## [WHAT IS REQUIRED]
The records that follow are to be repeated without alteration.

## [RECORD EXCERPTS]
________________________

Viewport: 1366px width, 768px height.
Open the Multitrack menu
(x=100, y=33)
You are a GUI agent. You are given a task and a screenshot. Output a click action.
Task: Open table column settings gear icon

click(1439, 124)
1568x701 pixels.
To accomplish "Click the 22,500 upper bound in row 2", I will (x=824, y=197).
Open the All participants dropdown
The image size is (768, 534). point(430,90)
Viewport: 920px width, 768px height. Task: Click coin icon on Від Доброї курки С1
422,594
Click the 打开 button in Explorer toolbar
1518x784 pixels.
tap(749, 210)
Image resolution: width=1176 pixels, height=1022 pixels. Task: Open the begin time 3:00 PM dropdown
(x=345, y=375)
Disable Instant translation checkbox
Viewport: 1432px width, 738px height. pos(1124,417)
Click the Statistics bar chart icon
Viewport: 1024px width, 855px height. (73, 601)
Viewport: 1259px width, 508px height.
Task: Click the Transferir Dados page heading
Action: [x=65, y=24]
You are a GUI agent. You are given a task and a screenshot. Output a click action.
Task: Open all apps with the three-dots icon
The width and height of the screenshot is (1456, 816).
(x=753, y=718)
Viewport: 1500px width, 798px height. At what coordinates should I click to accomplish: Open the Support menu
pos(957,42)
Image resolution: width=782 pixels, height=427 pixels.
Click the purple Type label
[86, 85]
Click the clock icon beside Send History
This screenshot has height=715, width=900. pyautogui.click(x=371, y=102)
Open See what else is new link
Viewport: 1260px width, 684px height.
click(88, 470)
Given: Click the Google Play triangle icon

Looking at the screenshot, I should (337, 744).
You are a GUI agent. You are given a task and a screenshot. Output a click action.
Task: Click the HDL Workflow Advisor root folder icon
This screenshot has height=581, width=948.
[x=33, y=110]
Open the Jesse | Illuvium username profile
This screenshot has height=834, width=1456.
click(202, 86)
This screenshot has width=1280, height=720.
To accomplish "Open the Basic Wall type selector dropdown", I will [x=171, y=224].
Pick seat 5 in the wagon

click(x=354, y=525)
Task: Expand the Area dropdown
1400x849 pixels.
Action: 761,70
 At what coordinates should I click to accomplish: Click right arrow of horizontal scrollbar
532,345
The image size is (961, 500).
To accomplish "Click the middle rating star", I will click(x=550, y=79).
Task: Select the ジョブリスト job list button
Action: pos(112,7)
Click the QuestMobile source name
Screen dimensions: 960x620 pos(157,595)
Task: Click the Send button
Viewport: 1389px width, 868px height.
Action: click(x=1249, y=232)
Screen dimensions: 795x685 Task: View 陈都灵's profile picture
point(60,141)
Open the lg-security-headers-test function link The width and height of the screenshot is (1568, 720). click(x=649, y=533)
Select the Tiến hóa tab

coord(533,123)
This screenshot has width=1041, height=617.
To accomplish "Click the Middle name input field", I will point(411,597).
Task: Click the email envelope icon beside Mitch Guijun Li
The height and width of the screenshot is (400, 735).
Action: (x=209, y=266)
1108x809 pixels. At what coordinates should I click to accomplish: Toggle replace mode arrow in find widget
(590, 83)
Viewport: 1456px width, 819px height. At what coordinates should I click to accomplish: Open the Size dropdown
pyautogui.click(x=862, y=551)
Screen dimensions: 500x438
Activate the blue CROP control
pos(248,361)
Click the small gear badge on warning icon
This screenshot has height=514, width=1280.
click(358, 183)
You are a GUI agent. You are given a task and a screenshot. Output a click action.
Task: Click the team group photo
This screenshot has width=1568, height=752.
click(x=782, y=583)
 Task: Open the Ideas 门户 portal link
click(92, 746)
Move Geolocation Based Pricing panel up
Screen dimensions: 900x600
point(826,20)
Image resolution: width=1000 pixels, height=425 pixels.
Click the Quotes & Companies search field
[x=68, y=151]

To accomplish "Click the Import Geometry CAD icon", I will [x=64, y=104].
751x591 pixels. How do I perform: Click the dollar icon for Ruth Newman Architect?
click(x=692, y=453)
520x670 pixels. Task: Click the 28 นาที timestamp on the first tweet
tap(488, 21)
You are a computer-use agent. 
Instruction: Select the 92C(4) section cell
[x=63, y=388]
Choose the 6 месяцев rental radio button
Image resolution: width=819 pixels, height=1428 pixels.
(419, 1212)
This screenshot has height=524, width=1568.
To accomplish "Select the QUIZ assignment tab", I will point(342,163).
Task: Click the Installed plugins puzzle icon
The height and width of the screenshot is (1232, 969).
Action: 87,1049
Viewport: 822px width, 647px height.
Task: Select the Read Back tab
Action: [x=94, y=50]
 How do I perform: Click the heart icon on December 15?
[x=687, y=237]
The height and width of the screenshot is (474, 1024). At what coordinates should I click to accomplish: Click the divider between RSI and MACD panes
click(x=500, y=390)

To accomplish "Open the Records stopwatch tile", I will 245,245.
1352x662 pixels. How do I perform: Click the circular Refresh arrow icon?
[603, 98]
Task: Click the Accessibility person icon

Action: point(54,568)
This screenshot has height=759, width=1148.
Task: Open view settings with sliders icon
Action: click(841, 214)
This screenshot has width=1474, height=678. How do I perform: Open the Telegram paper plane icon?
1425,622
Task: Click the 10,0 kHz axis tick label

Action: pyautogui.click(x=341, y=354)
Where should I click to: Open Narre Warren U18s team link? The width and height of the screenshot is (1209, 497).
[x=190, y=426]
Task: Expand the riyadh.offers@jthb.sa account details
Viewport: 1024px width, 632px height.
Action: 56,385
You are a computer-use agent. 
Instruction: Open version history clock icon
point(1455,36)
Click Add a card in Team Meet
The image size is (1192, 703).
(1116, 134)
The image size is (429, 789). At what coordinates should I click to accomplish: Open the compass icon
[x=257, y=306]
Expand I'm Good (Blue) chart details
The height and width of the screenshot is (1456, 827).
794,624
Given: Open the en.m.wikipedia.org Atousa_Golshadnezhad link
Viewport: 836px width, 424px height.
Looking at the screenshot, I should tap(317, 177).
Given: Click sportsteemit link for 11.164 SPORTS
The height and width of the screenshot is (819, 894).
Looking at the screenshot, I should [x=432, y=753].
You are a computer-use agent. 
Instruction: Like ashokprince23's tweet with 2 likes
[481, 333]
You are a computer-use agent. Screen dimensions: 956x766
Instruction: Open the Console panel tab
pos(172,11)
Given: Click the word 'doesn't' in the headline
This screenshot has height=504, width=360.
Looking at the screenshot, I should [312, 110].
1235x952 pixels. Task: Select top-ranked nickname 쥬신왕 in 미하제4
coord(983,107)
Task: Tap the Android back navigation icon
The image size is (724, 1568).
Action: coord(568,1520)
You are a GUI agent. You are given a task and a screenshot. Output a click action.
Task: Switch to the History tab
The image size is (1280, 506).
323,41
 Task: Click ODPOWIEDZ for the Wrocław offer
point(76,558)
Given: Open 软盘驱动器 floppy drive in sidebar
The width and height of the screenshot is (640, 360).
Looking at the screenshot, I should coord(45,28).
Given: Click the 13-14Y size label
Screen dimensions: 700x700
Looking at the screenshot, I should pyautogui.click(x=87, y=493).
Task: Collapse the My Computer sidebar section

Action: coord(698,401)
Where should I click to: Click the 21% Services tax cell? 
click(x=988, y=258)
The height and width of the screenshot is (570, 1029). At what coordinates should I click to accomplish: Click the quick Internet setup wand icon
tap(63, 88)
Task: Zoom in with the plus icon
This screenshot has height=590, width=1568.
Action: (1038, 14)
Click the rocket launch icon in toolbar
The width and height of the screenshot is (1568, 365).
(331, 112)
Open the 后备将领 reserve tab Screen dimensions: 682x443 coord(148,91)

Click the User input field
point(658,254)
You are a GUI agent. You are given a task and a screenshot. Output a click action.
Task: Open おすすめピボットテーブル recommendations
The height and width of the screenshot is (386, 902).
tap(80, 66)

________________________

## [RESPONSE BOX]
Viewport: 1366px width, 768px height.
Open the Multitrack menu
(x=100, y=33)
You are a GUI agent. You are given a task and a screenshot. Output a click action.
Task: Open table column settings gear icon

click(1439, 124)
1568x701 pixels.
To accomplish "Click the 22,500 upper bound in row 2", I will (x=824, y=197).
Open the All participants dropdown
The image size is (768, 534). point(430,90)
Viewport: 920px width, 768px height. Task: Click coin icon on Від Доброї курки С1
422,594
Click the 打开 button in Explorer toolbar
1518x784 pixels.
tap(749, 210)
Image resolution: width=1176 pixels, height=1022 pixels. Task: Open the begin time 3:00 PM dropdown
(x=345, y=375)
Disable Instant translation checkbox
Viewport: 1432px width, 738px height. pos(1124,417)
Click the Statistics bar chart icon
Viewport: 1024px width, 855px height. (73, 601)
Viewport: 1259px width, 508px height.
Task: Click the Transferir Dados page heading
Action: [x=65, y=24]
You are a GUI agent. You are given a task and a screenshot. Output a click action.
Task: Open all apps with the three-dots icon
The width and height of the screenshot is (1456, 816).
(x=753, y=718)
Viewport: 1500px width, 798px height. At what coordinates should I click to accomplish: Open the Support menu
pos(957,42)
Image resolution: width=782 pixels, height=427 pixels.
Click the purple Type label
[86, 85]
Click the clock icon beside Send History
This screenshot has height=715, width=900. pyautogui.click(x=371, y=102)
Open See what else is new link
Viewport: 1260px width, 684px height.
click(88, 470)
Given: Click the Google Play triangle icon

Looking at the screenshot, I should (337, 744).
You are a GUI agent. You are given a task and a screenshot. Output a click action.
Task: Click the HDL Workflow Advisor root folder icon
This screenshot has height=581, width=948.
[x=33, y=110]
Open the Jesse | Illuvium username profile
This screenshot has height=834, width=1456.
click(202, 86)
This screenshot has width=1280, height=720.
To accomplish "Open the Basic Wall type selector dropdown", I will [x=171, y=224].
Pick seat 5 in the wagon

click(x=354, y=525)
Task: Expand the Area dropdown
1400x849 pixels.
Action: 761,70
 At what coordinates should I click to accomplish: Click right arrow of horizontal scrollbar
532,345
The image size is (961, 500).
To accomplish "Click the middle rating star", I will click(x=550, y=79).
Task: Select the ジョブリスト job list button
Action: pos(112,7)
Click the QuestMobile source name
Screen dimensions: 960x620 pos(157,595)
Task: Click the Send button
Viewport: 1389px width, 868px height.
Action: click(x=1249, y=232)
Screen dimensions: 795x685 Task: View 陈都灵's profile picture
point(60,141)
Open the lg-security-headers-test function link The width and height of the screenshot is (1568, 720). click(x=649, y=533)
Select the Tiến hóa tab

coord(533,123)
This screenshot has width=1041, height=617.
To accomplish "Click the Middle name input field", I will point(411,597).
Task: Click the email envelope icon beside Mitch Guijun Li
The height and width of the screenshot is (400, 735).
Action: (x=209, y=266)
1108x809 pixels. At what coordinates should I click to accomplish: Toggle replace mode arrow in find widget
(590, 83)
Viewport: 1456px width, 819px height. At what coordinates should I click to accomplish: Open the Size dropdown
pyautogui.click(x=862, y=551)
Screen dimensions: 500x438
Activate the blue CROP control
pos(248,361)
Click the small gear badge on warning icon
This screenshot has height=514, width=1280.
click(358, 183)
You are a GUI agent. You are given a task and a screenshot. Output a click action.
Task: Click the team group photo
This screenshot has width=1568, height=752.
click(x=782, y=583)
 Task: Open the Ideas 门户 portal link
click(92, 746)
Move Geolocation Based Pricing panel up
Screen dimensions: 900x600
point(826,20)
Image resolution: width=1000 pixels, height=425 pixels.
Click the Quotes & Companies search field
[x=68, y=151]

To accomplish "Click the Import Geometry CAD icon", I will [x=64, y=104].
751x591 pixels. How do I perform: Click the dollar icon for Ruth Newman Architect?
click(x=692, y=453)
520x670 pixels. Task: Click the 28 นาที timestamp on the first tweet
tap(488, 21)
You are a computer-use agent. 
Instruction: Select the 92C(4) section cell
[x=63, y=388]
Choose the 6 месяцев rental radio button
Image resolution: width=819 pixels, height=1428 pixels.
(419, 1212)
This screenshot has height=524, width=1568.
To accomplish "Select the QUIZ assignment tab", I will point(342,163).
Task: Click the Installed plugins puzzle icon
The height and width of the screenshot is (1232, 969).
Action: 87,1049
Viewport: 822px width, 647px height.
Task: Select the Read Back tab
Action: [x=94, y=50]
 How do I perform: Click the heart icon on December 15?
[x=687, y=237]
The height and width of the screenshot is (474, 1024). At what coordinates should I click to accomplish: Click the divider between RSI and MACD panes
click(x=500, y=390)

To accomplish "Open the Records stopwatch tile", I will 245,245.
1352x662 pixels. How do I perform: Click the circular Refresh arrow icon?
[603, 98]
Task: Click the Accessibility person icon

Action: point(54,568)
This screenshot has height=759, width=1148.
Task: Open view settings with sliders icon
Action: click(841, 214)
This screenshot has width=1474, height=678. How do I perform: Open the Telegram paper plane icon?
1425,622
Task: Click the 10,0 kHz axis tick label

Action: pyautogui.click(x=341, y=354)
Where should I click to: Open Narre Warren U18s team link? The width and height of the screenshot is (1209, 497).
[x=190, y=426]
Task: Expand the riyadh.offers@jthb.sa account details
Viewport: 1024px width, 632px height.
Action: 56,385
You are a computer-use agent. 
Instruction: Open version history clock icon
point(1455,36)
Click Add a card in Team Meet
The image size is (1192, 703).
(1116, 134)
The image size is (429, 789). At what coordinates should I click to accomplish: Open the compass icon
[x=257, y=306]
Expand I'm Good (Blue) chart details
The height and width of the screenshot is (1456, 827).
794,624
Given: Open the en.m.wikipedia.org Atousa_Golshadnezhad link
Viewport: 836px width, 424px height.
Looking at the screenshot, I should tap(317, 177).
Given: Click sportsteemit link for 11.164 SPORTS
The height and width of the screenshot is (819, 894).
Looking at the screenshot, I should [x=432, y=753].
You are a computer-use agent. 
Instruction: Like ashokprince23's tweet with 2 likes
[481, 333]
You are a computer-use agent. Screen dimensions: 956x766
Instruction: Open the Console panel tab
pos(172,11)
Given: Click the word 'doesn't' in the headline
This screenshot has height=504, width=360.
Looking at the screenshot, I should [312, 110].
1235x952 pixels. Task: Select top-ranked nickname 쥬신왕 in 미하제4
coord(983,107)
Task: Tap the Android back navigation icon
The image size is (724, 1568).
Action: coord(568,1520)
You are a GUI agent. You are given a task and a screenshot. Output a click action.
Task: Switch to the History tab
The image size is (1280, 506).
323,41
 Task: Click ODPOWIEDZ for the Wrocław offer
point(76,558)
Given: Open 软盘驱动器 floppy drive in sidebar
The width and height of the screenshot is (640, 360).
Looking at the screenshot, I should coord(45,28).
Given: Click the 13-14Y size label
Screen dimensions: 700x700
Looking at the screenshot, I should pyautogui.click(x=87, y=493).
Task: Collapse the My Computer sidebar section

Action: coord(698,401)
Where should I click to: Click the 21% Services tax cell? 
click(x=988, y=258)
The height and width of the screenshot is (570, 1029). At what coordinates should I click to accomplish: Click the quick Internet setup wand icon
tap(63, 88)
Task: Zoom in with the plus icon
This screenshot has height=590, width=1568.
Action: (1038, 14)
Click the rocket launch icon in toolbar
The width and height of the screenshot is (1568, 365).
(331, 112)
Open the 后备将领 reserve tab Screen dimensions: 682x443 coord(148,91)

Click the User input field
point(658,254)
You are a GUI agent. You are given a task and a screenshot. Output a click action.
Task: Open おすすめピボットテーブル recommendations
The height and width of the screenshot is (386, 902).
tap(80, 66)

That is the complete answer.